- _SECÇÃO DE TEXTO_:
19.         Nesse período, todos os funcionários da Requerente, com uma exceção, estavam afetos exclusivamente a funções laboratoriais.

 

20.         A Requerente não dispunha de meio físicos específicos para o exercício de outras tarefas que não as de laboratório/produção, nem de quaisquer meios humanos próprios para a realização de trabalhos ao nível administrativo, marketing, gestão de recursos humanos, departamento financeiro e comercial (vg., quanto às compras, vendas, emissão de faturação, recebimentos, acompanhamento de clientes e fornecedores, recrutamento de pessoal, processamento de salários, contactos com instituições financeiras, etc…).

 

21.         A B... prestou, essencialmente, serviços relativos a questões financeiras e de contabilidade.

 

22.         A C... prestou essencialmente serviços relativos à gestão comercial e coordenação da atividade operacional da Requerente, incluindo o relativo à contratação de pessoal e aquisição de equipamentos laboratoriais.

 

23.         A E... prestou serviços na parte comercial, essencialmente, contactos com os criadores para angariação de clientes, incluindo apoio à celebração de contratos com estes.

 

24.         A D... prestou serviços na área logística, nomeadamente na recolha junto dos criadores das amostras a serem analisadas

 

 

Os factos dados como provados de 1 a 17 resultam de documentos juntos aos autos e não foram objeto de controvérsia.

Os factos dados como provados de 18 a 24 resultaram da audição do depoente e da audição das testemunhas.

No entender do tribunal, quer o depoente quer as testemunhas eram totalmente conhecedoras dos factos sobre que incidiram os seus depoimentos, falaram com verdade e, até, com notável espontaneidade, o que conduziu à prova de factos nem sempre coincidentes com o interesse da Requerente, que as havia arrolado.

 

 

B.           Factos não provados

 

Não se consideraram não provados factos com relevância para a decisão arbitral.

- _TAREFAS DO EXERCÍCIO_:
1) Converta numa lista JSON de cadeias de caracteres os registos que vão da linha que contém "Where should I click to: Expand the help" até à linha que contém "click(436, 537)", inclusive, com uma cadeia por linha e sem as linhas em branco.
2) Prossiga o excerto da decisão arbitral sobre a matéria de facto a partir da última frase apresentada.

(Itens listados num conjunto de dados)
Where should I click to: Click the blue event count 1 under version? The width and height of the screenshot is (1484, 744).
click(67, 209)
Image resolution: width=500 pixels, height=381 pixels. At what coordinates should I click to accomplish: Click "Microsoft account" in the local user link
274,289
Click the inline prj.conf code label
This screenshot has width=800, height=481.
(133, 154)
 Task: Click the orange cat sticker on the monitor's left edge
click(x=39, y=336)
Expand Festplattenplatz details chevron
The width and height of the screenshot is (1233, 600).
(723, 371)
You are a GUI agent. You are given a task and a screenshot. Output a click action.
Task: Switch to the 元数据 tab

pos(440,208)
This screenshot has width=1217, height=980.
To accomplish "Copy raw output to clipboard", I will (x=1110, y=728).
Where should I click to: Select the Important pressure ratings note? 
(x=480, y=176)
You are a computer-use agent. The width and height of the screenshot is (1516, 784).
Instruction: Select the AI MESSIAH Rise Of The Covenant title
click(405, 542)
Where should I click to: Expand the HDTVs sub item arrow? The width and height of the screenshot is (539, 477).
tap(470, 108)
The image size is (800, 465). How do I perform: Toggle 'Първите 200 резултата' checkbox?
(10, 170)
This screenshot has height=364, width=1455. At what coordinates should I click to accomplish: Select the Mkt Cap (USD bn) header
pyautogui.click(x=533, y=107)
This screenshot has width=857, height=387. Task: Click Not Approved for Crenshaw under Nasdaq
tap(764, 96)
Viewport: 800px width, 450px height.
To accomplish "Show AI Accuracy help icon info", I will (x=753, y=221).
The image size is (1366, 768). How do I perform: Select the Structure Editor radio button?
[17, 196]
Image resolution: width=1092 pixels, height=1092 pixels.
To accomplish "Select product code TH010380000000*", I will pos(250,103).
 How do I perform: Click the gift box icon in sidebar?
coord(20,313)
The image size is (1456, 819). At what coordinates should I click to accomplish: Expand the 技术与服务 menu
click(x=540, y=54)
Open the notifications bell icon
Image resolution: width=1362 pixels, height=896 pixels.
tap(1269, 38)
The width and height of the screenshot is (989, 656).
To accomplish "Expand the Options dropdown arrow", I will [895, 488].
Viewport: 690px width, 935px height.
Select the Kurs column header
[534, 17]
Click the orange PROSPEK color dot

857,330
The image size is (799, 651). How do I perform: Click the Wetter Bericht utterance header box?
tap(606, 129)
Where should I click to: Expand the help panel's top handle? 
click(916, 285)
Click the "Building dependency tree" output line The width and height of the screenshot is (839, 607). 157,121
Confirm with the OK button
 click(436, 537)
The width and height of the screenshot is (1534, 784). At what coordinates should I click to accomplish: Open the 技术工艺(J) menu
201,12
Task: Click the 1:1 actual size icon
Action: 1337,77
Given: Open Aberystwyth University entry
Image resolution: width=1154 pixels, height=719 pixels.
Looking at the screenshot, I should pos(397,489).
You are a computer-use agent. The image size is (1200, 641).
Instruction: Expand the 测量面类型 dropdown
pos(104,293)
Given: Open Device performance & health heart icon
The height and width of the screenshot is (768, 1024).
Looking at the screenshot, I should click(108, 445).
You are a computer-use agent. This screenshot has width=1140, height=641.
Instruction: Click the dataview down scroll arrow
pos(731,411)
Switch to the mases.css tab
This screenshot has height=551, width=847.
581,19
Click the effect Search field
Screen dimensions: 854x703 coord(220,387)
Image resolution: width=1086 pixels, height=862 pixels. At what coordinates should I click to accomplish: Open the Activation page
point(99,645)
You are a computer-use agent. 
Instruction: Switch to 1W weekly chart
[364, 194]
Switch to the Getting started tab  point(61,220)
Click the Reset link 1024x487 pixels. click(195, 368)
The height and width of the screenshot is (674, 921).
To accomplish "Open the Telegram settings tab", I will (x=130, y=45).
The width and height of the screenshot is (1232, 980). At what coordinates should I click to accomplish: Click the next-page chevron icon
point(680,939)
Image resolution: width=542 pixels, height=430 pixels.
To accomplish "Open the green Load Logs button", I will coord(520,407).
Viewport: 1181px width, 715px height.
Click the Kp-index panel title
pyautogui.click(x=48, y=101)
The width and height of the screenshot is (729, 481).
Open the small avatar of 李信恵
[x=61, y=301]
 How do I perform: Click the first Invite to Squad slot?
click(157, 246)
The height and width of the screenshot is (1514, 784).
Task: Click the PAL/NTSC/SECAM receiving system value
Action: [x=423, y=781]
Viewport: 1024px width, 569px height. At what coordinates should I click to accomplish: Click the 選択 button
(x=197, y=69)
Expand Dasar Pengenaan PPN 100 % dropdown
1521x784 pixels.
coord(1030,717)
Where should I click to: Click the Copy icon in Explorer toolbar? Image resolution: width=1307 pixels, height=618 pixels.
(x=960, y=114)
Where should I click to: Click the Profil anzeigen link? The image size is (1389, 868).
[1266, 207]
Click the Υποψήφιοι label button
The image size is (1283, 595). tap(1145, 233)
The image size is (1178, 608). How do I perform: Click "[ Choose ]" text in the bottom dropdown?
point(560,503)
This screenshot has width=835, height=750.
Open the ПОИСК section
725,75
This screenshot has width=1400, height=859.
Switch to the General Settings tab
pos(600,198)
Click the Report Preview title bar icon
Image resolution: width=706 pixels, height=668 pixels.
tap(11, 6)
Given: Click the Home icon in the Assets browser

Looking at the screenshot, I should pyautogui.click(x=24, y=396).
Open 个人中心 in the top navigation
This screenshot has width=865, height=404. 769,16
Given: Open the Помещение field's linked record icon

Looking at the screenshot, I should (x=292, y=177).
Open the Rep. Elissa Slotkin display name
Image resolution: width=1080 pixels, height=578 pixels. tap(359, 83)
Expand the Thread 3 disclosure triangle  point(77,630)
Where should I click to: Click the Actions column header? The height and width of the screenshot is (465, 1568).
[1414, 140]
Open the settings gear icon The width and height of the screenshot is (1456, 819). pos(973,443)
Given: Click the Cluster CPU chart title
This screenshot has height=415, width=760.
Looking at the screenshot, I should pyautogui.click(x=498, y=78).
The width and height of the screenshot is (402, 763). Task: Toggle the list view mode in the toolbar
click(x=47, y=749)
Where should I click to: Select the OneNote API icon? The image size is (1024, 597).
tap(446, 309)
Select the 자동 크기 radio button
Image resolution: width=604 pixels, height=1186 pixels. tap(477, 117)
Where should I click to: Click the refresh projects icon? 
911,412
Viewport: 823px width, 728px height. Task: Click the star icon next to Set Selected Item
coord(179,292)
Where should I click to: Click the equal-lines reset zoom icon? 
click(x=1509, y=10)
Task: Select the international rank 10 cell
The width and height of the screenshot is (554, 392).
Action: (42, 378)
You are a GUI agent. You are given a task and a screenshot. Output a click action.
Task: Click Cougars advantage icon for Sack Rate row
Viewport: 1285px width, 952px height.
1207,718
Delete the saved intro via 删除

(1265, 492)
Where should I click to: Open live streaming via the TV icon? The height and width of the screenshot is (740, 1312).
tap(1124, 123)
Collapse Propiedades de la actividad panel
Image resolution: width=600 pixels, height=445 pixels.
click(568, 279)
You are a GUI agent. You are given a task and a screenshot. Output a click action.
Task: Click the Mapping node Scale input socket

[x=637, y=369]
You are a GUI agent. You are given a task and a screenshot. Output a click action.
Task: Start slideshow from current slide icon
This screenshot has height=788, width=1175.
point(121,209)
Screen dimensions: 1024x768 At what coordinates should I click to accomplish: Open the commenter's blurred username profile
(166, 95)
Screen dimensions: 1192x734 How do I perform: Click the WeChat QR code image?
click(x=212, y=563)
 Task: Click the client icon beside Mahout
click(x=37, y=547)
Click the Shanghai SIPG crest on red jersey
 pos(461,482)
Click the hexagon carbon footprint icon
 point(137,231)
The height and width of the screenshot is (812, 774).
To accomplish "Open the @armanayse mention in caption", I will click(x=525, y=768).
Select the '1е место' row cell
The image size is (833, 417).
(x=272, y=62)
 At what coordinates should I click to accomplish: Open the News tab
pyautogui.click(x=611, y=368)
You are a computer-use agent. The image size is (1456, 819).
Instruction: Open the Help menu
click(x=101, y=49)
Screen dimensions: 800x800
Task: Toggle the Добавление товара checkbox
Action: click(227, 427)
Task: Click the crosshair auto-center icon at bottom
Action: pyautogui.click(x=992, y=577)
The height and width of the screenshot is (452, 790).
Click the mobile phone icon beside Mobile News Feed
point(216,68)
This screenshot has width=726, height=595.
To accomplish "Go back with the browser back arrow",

- _CONJUNTO DE RESPOSTAS_:
1)
[
  "Where should I click to: Expand the help panel's top handle? ",
  "click(916, 285)",
  "Click the \"Building dependency tree\" output line The width and height of the screenshot is (839, 607). 157,121",
  "Confirm with the OK button",
  " click(436, 537)"
]

2)
 

 

 

IV - DO DIREITO

 

1-           Temas a decidir

As questões a dirimir nos presentes autos são as seguintes:

a.           A correção efetuada pela Requerida e a consequente liquidação, que não aceitou as facturas como passíveis de dedução em sede de IVA está de acordo com as normas legais?

b.           A ser julgada procedente a primeira questão, o Requerente tem direito à anulação de juros indemnizatórios?

 

2.           O essencial da fundamentação invocada pela AT assenta no seguinte (apenas consideraremos o relativo ao IVA, uma vez que a Requerente só impugna as liquidações adicionais deste imposto):

.

-  “As exigências relativas à emissão de faturas, elencadas no n.º 5 do artigo 36 º do CIVA, visam evitar a fuga e evasão fiscais e dai terem sido estabelecidos, de uma forma pormenorizada, vários requisitos que devem na integra ser respeitados aquando do preenchimento das faturas sob pena de não ser possível a dedução do IVA nelas liquidado.”(…)

-  Na verdade, é reconhecido o caracter formalista do IVA, em ordem nomeadamente, a evitar, o mais possível, a evasão fiscal, pelo que as respetivas formalidades o são “ad substanciam”, que não meramente “ad probationem”.” (in Ac. STA, Processo 902/07 de 31-01-2008)”(…)

 

Contudo, não se perceciona:

             quantos trabalhadores estão envolvidos em cada uma das prestações de serviços incluídas naquelas faturas;

             em que momentos cada um desses trabalhadores esteve afeto aquela prestação de serviços;

             que tarefas efetivamente desenvolveram;

             em que medida (quantidade de horas afetos aquelas tarefas), cada um dos trabalhadores contribuiu para aquela operação económica;

             que categoria/especialização profissional detinham e qual a valorização individual do trabalho desenvolvido por cada um desses colaboradores;

             onde são desenvolvidos os serviços, nas instalações do próprio, do prestador de serviço ou outro?

             Conforme podemos verificar a descrição constante de todos aqueles documentos é parca, não mencionado que funções exatamente estão ali incluídas, não sendo referida a quantidade de horas/dias associadas aos serviços prestados, não sendo possível verificar se foi apenas um trabalhador ou se pelo contrário foram vários os envolvidos na mesma prestação de serviços, nem sequer identificado de forma inequívoca o objeto de cada umas das intervenções/prestações de serviços, impossibilitando a AT de conferir, entre outros aspetos, a capacidade do prestador de serviços para a sua consecução.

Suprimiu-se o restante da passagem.